- _What this task involves_
Below are some entries; write out each one of them exactly.

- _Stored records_
::::::::
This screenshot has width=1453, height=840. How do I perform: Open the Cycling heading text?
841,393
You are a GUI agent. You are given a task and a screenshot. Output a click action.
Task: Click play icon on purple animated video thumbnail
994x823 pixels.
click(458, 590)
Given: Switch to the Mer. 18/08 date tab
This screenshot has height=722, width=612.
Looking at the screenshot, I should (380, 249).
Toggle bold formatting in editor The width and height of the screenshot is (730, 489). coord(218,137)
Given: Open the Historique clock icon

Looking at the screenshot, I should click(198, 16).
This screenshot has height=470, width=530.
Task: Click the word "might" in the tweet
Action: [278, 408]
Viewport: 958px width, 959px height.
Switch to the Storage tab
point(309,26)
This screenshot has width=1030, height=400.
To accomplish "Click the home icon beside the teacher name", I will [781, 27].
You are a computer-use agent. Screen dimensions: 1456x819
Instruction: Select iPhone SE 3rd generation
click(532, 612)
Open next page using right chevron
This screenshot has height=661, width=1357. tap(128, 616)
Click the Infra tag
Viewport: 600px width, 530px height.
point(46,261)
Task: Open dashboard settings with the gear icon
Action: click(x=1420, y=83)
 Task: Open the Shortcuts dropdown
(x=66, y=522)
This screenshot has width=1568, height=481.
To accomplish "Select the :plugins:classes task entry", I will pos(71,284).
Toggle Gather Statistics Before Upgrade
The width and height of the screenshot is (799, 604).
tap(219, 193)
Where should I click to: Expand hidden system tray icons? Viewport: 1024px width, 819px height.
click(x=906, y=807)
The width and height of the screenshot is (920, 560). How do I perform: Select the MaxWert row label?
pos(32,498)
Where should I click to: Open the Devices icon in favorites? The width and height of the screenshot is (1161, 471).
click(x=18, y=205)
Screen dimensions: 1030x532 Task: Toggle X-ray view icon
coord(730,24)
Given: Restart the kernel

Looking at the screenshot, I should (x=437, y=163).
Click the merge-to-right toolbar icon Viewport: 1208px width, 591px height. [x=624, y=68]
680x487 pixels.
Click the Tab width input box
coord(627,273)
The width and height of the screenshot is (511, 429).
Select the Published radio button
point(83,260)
::::::::
- _Reply_
This screenshot has width=1453, height=840. How do I perform: Open the Cycling heading text?
841,393
You are a GUI agent. You are given a task and a screenshot. Output a click action.
Task: Click play icon on purple animated video thumbnail
994x823 pixels.
click(458, 590)
Given: Switch to the Mer. 18/08 date tab
This screenshot has height=722, width=612.
Looking at the screenshot, I should (380, 249).
Toggle bold formatting in editor The width and height of the screenshot is (730, 489). coord(218,137)
Given: Open the Historique clock icon

Looking at the screenshot, I should click(198, 16).
This screenshot has height=470, width=530.
Task: Click the word "might" in the tweet
Action: [278, 408]
Viewport: 958px width, 959px height.
Switch to the Storage tab
point(309,26)
This screenshot has width=1030, height=400.
To accomplish "Click the home icon beside the teacher name", I will [781, 27].
You are a computer-use agent. Screen dimensions: 1456x819
Instruction: Select iPhone SE 3rd generation
click(532, 612)
Open next page using right chevron
This screenshot has height=661, width=1357. tap(128, 616)
Click the Infra tag
Viewport: 600px width, 530px height.
point(46,261)
Task: Open dashboard settings with the gear icon
Action: click(x=1420, y=83)
 Task: Open the Shortcuts dropdown
(x=66, y=522)
This screenshot has width=1568, height=481.
To accomplish "Select the :plugins:classes task entry", I will pos(71,284).
Toggle Gather Statistics Before Upgrade
The width and height of the screenshot is (799, 604).
tap(219, 193)
Where should I click to: Expand hidden system tray icons? Viewport: 1024px width, 819px height.
click(x=906, y=807)
The width and height of the screenshot is (920, 560). How do I perform: Select the MaxWert row label?
pos(32,498)
Where should I click to: Open the Devices icon in favorites? The width and height of the screenshot is (1161, 471).
click(x=18, y=205)
Screen dimensions: 1030x532 Task: Toggle X-ray view icon
coord(730,24)
Given: Restart the kernel

Looking at the screenshot, I should (x=437, y=163).
Click the merge-to-right toolbar icon Viewport: 1208px width, 591px height. [x=624, y=68]
680x487 pixels.
Click the Tab width input box
coord(627,273)
The width and height of the screenshot is (511, 429).
Select the Published radio button
point(83,260)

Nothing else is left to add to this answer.